However historical research into what the various Johns intended now seems very complex do you agree?
I agree, but this introduces another hermeneutical problem, the extent to which historical research helps or hinders our understanding. Suppose an author says something original. That may get lost if we attempt to see what is said as a product of the time. We need to determine whether it is in agreement or opposition to what others have said. In the case of John’s use of Logos, for example, it may be a mistake to impose the history of the term on his usage.
When I asked my friend the author if that's what she meant she was mystified she did not mean that at all and didn't even know what I was talking about. She is no philosopher.
I think that what someone else says can serve as a jumping off point that may take you places they never imagined. That is another reason why the author’s intent is not at issue. Books take on a life of their own.
I can separate my interest in historical truth-seeking from my interest in discovering personally relevant meanings.

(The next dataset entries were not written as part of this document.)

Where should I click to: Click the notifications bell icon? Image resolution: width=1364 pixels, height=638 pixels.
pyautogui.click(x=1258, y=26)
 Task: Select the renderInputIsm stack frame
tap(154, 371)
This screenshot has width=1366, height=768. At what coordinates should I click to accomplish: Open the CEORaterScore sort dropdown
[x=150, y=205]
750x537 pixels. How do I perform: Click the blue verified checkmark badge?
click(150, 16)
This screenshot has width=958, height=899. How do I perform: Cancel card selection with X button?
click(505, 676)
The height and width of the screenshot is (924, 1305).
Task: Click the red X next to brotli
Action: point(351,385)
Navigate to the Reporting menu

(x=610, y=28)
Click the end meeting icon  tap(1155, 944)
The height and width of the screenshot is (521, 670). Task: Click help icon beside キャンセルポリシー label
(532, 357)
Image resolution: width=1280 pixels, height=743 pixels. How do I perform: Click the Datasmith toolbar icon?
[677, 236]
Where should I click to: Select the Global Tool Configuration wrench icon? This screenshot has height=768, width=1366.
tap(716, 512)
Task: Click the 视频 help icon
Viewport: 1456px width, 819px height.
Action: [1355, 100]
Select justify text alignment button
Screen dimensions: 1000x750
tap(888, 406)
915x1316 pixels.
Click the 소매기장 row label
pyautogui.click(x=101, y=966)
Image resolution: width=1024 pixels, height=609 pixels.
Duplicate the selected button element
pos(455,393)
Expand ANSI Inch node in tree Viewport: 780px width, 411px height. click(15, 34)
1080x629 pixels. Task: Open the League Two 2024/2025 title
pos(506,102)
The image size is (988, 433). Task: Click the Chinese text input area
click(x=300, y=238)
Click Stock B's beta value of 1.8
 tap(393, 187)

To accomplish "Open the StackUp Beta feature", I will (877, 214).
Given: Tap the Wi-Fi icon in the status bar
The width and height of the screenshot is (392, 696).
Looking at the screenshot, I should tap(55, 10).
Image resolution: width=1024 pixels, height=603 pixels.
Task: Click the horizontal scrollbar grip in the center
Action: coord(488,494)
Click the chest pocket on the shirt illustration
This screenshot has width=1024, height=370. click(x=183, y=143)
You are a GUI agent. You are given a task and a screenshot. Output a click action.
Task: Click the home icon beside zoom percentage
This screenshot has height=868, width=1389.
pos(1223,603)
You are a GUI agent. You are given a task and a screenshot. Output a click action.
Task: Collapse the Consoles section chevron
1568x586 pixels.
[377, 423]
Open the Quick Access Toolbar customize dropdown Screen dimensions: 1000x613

As well you should. The New Testament is meaningless to me. Jesus had some interesting things to say, but I am not sure how much of it was unique.
When you mentioned The Council of Nicea's same-substance settlement did you yourself intend to mention it as history of religion , or as an interpretation which a seeker like myself might find personally edifying?
I mentioned it as part of the history of the development from Jesus the man to Christ the God. In terms of interpretation of the texts I think the losing side had the better argument. But it was not simply a matter of interpretation of the texts but of a defense of a belief that had gone beyond what we find in the texts. So too, what we find in Paul goes far beyond what Jesus said (although we ready do not know what he said and but rely on analysis of the synoptic gospels), and the Johannine literature goes far beyond what Paul and the synoptic gospels said.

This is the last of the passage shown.